The records ▸

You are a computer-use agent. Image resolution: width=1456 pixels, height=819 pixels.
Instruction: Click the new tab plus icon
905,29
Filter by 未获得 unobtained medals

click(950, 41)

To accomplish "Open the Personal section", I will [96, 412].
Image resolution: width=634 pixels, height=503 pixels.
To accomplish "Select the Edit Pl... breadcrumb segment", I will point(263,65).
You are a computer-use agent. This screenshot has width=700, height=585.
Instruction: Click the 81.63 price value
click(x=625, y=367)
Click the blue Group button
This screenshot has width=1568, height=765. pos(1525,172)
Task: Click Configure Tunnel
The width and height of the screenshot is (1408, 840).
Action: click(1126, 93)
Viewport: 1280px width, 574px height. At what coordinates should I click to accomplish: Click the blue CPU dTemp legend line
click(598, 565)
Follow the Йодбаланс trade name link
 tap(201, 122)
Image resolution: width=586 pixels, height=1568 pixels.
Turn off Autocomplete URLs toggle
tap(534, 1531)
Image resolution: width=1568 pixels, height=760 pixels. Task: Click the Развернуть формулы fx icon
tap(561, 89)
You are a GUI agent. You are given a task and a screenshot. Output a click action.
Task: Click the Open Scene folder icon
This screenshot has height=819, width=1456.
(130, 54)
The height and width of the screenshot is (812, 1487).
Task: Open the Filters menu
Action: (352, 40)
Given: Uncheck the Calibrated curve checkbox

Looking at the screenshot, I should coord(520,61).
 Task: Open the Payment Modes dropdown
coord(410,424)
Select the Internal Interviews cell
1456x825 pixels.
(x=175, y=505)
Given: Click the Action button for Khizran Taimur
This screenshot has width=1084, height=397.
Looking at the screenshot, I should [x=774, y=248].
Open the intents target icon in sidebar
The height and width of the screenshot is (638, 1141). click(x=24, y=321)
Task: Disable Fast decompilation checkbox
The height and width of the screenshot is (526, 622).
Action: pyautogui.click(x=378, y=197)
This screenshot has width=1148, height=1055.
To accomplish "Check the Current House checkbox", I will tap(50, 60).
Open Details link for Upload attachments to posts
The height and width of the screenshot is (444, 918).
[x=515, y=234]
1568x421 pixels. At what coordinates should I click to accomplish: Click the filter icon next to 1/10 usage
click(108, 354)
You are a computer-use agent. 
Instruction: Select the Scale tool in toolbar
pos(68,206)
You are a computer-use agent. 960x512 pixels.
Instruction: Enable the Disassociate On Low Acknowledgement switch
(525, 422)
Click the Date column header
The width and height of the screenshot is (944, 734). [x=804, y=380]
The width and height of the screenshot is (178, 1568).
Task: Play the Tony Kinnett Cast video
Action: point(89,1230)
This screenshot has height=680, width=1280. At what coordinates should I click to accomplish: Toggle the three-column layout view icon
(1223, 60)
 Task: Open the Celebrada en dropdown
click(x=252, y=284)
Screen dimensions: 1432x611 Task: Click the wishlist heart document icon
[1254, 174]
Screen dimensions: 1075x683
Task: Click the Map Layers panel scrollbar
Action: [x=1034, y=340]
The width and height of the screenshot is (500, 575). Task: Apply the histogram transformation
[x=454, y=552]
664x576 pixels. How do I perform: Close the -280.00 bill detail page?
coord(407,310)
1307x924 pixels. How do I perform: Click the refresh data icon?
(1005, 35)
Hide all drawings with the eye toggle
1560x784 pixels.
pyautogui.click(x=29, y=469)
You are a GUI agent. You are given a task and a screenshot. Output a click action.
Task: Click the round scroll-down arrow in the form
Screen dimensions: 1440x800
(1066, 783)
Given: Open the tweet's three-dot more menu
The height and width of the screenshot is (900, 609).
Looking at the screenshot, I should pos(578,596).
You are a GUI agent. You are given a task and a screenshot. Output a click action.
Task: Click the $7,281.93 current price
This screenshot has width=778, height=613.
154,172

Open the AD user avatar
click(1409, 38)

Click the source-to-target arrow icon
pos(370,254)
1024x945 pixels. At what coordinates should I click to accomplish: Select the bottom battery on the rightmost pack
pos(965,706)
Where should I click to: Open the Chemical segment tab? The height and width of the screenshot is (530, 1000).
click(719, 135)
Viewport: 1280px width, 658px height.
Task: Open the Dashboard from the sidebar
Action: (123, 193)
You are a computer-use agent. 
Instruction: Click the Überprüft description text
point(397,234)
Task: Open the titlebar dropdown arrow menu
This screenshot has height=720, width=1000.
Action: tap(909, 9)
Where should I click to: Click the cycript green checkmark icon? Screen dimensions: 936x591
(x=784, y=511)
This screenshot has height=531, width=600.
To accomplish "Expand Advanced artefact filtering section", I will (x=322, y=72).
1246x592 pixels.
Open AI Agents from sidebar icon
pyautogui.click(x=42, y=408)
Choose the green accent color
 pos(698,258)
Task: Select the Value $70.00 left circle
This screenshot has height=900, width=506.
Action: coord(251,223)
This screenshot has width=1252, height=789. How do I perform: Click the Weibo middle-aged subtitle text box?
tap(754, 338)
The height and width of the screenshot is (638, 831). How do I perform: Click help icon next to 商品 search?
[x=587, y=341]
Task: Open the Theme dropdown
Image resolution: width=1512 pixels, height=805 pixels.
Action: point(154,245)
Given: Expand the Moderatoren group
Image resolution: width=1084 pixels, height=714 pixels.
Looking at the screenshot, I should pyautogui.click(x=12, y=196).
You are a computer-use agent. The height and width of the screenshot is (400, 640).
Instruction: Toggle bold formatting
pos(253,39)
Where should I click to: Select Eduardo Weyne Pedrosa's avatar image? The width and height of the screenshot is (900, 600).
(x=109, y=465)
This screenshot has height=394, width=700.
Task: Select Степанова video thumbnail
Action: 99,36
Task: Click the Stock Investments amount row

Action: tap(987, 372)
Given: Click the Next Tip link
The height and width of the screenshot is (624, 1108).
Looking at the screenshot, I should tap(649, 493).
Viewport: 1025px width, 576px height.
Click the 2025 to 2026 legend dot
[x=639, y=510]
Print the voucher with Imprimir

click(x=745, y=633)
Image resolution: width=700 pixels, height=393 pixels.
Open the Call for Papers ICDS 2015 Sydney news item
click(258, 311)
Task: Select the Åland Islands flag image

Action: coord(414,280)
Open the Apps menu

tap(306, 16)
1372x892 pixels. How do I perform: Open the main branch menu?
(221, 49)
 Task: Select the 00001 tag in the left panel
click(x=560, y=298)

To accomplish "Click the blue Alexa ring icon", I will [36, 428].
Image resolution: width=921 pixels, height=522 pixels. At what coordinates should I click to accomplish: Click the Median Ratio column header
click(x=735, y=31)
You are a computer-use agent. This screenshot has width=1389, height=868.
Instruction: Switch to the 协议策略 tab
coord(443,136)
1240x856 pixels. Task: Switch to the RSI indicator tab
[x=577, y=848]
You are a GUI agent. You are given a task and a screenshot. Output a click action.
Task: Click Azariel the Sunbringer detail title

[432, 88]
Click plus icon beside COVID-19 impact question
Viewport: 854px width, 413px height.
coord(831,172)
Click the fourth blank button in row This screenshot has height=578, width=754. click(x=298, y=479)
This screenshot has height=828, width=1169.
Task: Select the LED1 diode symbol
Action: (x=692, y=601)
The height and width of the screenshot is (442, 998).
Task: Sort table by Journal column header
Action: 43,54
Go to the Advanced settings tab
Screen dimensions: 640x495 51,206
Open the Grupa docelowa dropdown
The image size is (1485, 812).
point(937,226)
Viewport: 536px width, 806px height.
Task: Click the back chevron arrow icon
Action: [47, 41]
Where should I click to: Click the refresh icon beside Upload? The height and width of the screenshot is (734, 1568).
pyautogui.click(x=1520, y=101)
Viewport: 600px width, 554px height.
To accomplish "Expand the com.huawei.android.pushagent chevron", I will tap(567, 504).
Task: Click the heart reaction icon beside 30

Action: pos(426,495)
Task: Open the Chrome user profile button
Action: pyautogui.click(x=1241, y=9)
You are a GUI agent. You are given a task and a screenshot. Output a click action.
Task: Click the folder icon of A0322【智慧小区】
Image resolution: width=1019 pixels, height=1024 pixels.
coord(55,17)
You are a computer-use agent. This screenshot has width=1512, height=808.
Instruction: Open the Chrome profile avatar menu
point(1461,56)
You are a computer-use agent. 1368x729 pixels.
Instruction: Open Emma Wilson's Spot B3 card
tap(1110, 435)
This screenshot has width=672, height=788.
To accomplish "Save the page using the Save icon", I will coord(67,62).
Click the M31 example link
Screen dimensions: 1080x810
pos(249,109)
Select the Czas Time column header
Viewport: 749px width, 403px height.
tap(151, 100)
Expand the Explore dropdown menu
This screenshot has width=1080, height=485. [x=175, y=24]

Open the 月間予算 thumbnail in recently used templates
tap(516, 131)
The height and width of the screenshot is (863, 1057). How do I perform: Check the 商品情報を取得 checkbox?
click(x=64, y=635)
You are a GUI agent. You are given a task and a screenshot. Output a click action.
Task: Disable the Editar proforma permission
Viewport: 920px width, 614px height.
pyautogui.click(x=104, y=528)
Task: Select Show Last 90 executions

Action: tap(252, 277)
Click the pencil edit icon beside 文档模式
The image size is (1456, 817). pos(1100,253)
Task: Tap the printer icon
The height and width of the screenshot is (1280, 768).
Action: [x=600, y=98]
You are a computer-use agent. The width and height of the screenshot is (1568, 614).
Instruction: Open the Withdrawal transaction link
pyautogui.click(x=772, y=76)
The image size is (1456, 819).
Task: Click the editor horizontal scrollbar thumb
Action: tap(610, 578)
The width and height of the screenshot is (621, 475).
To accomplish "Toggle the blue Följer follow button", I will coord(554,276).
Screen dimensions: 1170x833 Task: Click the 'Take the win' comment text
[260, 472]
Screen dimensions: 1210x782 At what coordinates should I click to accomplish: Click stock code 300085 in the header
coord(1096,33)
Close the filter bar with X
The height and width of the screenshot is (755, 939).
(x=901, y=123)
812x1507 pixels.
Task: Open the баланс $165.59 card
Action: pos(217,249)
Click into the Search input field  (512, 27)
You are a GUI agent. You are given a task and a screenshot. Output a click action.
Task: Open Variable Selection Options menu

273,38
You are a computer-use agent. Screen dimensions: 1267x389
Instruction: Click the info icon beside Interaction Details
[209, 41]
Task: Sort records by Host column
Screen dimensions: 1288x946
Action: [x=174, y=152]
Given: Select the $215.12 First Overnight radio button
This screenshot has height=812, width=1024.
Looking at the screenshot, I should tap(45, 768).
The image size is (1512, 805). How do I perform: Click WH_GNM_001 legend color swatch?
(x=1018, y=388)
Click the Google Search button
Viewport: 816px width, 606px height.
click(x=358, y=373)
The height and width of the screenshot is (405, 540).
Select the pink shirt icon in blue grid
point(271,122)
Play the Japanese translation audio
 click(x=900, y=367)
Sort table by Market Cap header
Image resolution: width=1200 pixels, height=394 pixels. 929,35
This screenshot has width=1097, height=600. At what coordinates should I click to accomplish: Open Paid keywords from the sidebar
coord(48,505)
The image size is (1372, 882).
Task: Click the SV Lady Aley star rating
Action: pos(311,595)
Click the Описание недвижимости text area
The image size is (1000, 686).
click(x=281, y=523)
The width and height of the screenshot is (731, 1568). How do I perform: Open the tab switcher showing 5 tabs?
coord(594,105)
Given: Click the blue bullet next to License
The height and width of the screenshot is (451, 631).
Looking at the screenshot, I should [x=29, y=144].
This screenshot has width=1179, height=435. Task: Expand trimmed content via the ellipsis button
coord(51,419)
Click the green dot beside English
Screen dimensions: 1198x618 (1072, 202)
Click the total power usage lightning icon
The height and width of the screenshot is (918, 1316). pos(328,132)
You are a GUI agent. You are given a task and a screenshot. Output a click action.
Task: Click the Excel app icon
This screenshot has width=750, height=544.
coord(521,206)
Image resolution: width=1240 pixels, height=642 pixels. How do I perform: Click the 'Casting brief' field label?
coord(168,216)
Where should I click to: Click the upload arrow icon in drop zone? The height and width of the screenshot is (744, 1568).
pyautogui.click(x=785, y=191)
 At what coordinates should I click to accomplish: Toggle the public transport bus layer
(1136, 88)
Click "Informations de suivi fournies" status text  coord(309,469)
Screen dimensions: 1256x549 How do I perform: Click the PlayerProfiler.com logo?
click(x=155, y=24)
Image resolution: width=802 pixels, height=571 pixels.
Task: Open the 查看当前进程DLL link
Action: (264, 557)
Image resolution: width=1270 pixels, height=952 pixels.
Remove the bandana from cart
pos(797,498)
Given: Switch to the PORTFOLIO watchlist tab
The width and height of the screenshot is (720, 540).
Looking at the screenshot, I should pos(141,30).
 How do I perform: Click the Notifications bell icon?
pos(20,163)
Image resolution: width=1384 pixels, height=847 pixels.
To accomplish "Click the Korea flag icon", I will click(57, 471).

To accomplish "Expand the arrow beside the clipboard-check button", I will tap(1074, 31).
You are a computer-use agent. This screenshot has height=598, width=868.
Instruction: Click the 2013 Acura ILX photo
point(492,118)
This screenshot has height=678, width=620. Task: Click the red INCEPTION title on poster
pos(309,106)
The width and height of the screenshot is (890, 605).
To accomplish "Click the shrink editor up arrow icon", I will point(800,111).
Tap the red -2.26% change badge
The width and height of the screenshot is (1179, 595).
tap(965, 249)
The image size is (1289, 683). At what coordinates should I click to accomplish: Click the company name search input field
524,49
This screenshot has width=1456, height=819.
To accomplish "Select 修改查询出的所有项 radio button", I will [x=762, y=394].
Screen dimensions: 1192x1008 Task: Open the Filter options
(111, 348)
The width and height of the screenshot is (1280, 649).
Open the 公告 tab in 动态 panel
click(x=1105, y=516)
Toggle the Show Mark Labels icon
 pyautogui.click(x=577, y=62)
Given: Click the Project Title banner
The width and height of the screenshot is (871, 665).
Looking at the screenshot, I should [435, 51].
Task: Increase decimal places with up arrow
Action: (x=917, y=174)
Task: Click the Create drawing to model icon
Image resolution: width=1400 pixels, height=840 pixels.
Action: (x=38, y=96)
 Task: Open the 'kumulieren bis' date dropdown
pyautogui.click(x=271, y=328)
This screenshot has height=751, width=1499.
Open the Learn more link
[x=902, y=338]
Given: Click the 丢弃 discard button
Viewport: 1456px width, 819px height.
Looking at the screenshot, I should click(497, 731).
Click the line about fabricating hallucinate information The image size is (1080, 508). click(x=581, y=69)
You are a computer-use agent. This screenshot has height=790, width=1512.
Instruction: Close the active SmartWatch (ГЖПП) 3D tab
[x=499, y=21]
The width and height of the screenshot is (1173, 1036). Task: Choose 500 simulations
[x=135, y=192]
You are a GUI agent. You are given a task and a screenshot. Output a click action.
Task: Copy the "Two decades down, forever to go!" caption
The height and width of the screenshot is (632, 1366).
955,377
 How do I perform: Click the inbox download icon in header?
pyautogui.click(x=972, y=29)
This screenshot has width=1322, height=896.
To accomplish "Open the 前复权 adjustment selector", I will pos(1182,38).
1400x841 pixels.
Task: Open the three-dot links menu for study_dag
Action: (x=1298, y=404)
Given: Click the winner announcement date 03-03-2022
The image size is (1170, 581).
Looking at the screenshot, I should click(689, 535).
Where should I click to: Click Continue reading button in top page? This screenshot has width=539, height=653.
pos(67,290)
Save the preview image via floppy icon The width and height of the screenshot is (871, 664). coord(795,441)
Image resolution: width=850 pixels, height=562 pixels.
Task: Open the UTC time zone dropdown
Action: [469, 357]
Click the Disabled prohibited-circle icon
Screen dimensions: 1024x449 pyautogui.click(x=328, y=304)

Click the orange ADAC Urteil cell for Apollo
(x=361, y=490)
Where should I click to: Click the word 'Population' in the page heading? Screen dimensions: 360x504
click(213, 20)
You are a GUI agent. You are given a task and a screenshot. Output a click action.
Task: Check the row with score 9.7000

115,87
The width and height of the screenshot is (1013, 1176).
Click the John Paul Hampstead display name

Objective ▸
Convert the lines from the one containing "Image resolution: width=921" up to and including the one containing "coord(831,172)" into a JSON list of strings, one string per line, with blank lines omitted.

Full output ▸
[
  "Image resolution: width=921 pixels, height=522 pixels. At what coordinates should I click to accomplish: Click the Median Ratio column header",
  "click(x=735, y=31)",
  "You are a computer-use agent. This screenshot has width=1389, height=868.",
  "Instruction: Switch to the 协议策略 tab",
  "coord(443,136)",
  "1240x856 pixels. Task: Switch to the RSI indicator tab",
  "[x=577, y=848]",
  "You are a GUI agent. You are given a task and a screenshot. Output a click action.",
  "Task: Click Azariel the Sunbringer detail title",
  "[432, 88]",
  "Click plus icon beside COVID-19 impact question",
  "Viewport: 854px width, 413px height.",
  "coord(831,172)"
]